CINEMA E TV
"King Kong", il nuovo film-mostro di Hollywood
King Kong
U.S.A., 2005
di Peter Jackson
con Naomi Watts, Jack Black, Adrien Brody, Andy Serkis, Jamie Bell, Kyle Chandler
Il gigantesco gorillone King Kong, che nel 1933 Ernerst B. Schoedsak e Merian C. Cooper portarono sugli schermi di tutto il mondo, è figlio della Grande Depressione, del fallimento nel New Deal roosveltiano e delle angosce di una generazione sopraffatta dalla paura e dalla crisi. Forse è per questa ragione che, come tutte le grandi figure archetipiche, torna a galla ciclicamente e ripiomba proprio in quest’epoca segnata da irrazionalità, caos e angosce terroristiche. L’imponente montagna nera che mette a ferro e fuoco New York e si staglia sull’Empire State Building fa ormai parte dell’immaginario collettivo ed è stata oggetto di infinite interpretazioni, riletture e analisi in chiave simbolica o freudiana. Anche questa versione di Peter Jackson, che dopo la trilogia del “Signore degli anelli” si getta senza pause in una nuova impresa mastodontica, è un piatto ghiotto per critici e studiosi in cerca di sottotesti politici, sessuali, psicanalitici e metacinematografici. Lo stesso Jackson sembra prenderci gusto, e ad un certo punto mette in mano ad un suo personaggio (un giovane mozzo che fa parte della spedizione alla volta di Skull Island, l’isola nativa di Kong) il libro “Cuore di tenebra”. Affascinante questa lettura parallela del capolavoro di Conrad – e quindi indirettamente del capolavoro di Coppola a lui ispirato – con gli eventi narrati nel film: in entrambi i casi i personaggi compiono un viaggio nella natura selvaggia e primitiva, che è anche un ritorno all’istinto atavico dell’animo umano, dove persistono ancora la violenza animale e le pulsioni primordiali.

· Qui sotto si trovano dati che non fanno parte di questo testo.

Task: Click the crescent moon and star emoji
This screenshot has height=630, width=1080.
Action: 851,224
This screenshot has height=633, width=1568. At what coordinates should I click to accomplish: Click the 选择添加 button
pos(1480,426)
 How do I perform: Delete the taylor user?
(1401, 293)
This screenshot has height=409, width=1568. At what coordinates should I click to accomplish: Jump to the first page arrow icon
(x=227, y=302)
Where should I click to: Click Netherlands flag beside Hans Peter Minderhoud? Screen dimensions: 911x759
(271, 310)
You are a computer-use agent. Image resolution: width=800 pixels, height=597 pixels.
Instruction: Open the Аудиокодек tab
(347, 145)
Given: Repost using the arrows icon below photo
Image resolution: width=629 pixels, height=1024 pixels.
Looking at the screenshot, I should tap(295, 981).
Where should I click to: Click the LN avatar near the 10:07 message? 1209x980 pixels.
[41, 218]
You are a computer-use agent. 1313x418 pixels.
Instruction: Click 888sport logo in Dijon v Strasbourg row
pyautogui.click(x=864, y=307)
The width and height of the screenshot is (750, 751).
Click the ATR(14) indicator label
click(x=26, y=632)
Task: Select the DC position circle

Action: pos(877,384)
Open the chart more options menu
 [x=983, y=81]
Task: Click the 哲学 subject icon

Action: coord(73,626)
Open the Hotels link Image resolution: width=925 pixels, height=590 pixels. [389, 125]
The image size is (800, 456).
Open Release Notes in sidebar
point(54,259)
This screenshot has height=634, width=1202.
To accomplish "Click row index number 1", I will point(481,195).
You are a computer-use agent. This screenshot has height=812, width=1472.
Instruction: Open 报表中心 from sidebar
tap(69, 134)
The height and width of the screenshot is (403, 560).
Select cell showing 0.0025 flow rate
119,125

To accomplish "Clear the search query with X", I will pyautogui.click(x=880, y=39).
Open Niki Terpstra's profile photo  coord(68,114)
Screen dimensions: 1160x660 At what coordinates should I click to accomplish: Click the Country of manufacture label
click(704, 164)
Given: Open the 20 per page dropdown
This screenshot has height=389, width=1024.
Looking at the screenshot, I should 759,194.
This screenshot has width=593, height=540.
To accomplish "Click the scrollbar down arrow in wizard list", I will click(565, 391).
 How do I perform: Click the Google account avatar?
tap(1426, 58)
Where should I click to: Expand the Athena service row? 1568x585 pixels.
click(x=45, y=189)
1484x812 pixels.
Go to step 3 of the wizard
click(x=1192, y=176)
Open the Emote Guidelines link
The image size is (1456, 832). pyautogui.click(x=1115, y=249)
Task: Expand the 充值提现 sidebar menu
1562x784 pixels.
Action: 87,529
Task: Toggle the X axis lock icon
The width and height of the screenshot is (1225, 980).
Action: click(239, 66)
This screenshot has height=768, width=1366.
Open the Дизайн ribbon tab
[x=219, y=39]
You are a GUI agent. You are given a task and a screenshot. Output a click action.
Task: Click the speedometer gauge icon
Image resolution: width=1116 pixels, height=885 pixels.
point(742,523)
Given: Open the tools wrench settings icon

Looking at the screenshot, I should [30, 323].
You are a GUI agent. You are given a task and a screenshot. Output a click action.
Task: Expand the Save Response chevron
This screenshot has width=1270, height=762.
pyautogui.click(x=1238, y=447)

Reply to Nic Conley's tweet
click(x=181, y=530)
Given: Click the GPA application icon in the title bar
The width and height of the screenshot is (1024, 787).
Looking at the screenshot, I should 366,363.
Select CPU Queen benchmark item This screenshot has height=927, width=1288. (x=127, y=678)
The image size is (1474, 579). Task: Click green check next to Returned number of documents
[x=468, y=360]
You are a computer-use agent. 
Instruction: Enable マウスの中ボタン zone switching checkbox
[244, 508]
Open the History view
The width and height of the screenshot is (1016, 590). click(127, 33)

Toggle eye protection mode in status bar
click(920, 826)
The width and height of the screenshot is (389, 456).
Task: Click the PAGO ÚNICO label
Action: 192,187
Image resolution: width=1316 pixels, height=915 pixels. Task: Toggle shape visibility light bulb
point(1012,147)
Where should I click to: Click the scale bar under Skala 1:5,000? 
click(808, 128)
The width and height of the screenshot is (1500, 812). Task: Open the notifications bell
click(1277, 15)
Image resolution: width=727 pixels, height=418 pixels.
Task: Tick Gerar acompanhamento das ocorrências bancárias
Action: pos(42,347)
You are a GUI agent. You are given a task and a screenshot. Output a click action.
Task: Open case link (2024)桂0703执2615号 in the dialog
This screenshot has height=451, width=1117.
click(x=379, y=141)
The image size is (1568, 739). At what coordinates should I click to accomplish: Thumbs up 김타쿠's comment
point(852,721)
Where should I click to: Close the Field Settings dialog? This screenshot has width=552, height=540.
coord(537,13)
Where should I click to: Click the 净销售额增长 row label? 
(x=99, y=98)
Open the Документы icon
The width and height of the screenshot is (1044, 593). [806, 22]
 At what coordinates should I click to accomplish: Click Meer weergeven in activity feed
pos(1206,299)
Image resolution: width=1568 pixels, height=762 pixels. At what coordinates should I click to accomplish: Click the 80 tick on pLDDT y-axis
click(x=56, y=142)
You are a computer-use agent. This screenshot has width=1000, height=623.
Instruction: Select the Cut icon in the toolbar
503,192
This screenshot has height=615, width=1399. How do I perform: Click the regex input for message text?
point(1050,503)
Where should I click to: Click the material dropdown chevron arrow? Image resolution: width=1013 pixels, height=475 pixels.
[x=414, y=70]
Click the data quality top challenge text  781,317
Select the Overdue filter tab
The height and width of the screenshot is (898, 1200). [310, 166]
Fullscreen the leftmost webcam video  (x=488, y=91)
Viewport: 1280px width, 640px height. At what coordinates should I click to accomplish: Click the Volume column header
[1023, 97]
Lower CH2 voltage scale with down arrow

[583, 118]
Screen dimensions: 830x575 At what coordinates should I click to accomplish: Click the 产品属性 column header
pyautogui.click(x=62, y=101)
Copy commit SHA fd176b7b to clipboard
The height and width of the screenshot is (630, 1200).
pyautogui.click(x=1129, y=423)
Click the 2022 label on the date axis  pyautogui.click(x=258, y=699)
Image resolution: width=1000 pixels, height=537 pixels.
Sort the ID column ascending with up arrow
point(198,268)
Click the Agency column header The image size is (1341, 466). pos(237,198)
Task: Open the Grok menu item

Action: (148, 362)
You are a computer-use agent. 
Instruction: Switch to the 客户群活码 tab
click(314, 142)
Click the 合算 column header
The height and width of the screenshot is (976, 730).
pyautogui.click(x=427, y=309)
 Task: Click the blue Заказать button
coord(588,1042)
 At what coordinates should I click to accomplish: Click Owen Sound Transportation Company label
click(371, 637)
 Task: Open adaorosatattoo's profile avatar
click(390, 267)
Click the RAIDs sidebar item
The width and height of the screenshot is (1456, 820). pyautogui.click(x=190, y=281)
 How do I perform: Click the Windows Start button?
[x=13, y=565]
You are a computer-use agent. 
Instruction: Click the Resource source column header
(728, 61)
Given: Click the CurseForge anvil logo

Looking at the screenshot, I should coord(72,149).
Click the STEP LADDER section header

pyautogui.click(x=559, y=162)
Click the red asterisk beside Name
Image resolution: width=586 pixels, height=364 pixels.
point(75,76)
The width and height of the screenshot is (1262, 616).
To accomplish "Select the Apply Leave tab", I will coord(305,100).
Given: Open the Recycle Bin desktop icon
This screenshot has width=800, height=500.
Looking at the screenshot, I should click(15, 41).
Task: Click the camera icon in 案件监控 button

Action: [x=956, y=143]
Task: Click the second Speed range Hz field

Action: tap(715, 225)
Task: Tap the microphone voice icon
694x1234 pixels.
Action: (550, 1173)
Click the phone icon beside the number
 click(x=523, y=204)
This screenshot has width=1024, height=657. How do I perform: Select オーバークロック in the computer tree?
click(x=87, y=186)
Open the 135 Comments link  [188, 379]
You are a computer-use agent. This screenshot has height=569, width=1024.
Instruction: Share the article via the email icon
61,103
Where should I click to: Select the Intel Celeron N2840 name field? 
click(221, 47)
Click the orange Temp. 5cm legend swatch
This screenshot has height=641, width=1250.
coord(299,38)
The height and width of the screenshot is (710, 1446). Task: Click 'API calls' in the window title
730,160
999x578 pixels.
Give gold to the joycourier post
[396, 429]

L’unico imperativo da seguire è la fascinazione del cinema («c’è rimasto ancora un po' di mistero a questo mondo, e possono goderne tutti. Al prezzo di un biglietto d'ingresso» è il motto di Denham) e ogni mezzo è buono per raggiungerla, che sia una cavalleria di brontosauri, un attacco di tre T-Rex contro King Kong, o un agguato tra le liane. Peccato che nelle parti restanti, prologo ed epilogo, il regista neozelandese si sia fatto prendere dalla stessa smania filologica che caratterizzava l’adattamento tolkeniano e abbia preferito la ricostruzione fedele e classicheggiante alla follia visionaria e sperimentatrice. A partire dagli Anni Trenta ricreati negli "studios", che sembrano un’illustrazione in appendice di un testo storico: in poche inquadrature c’è ficcato dentro tutto quello che lo spettatore tipo si immaginerebbe, dagli straccioni alle luccicanti insegne di Broadway, da Al Johnson agli operai che lavorano sui grattacieli. Dopo la trilogia del “Signore degli anelli”, film perfetti ma più freddi, Jackson partorisce un’opera decisamente squilibrata e imperfetta, ma calda e passionale (come i suoi primi film). Gli effetti speciali sono, com’era prevedibile, il massimo che la tecnologia può offrire in questo momento. L’eccezionale Andy Serkis (il Lon Chaney Jr. dei nostri tempi), dopo Gollum (l'inquietante mostriciattolo umanoide del "Signore degli anelli"), presta il corpo allo scimmione e trova anche il tempo per impersonare il cuoco di bordo dalla faccia alla Braccio di Ferro. Perfettamente calati nella parte anche un Jack Black dagli occhi saettanti e febbrili e una Naomi Watts da far invidia a Fay Wray, altra interprete nello stesso ruolo dello storico film del "33.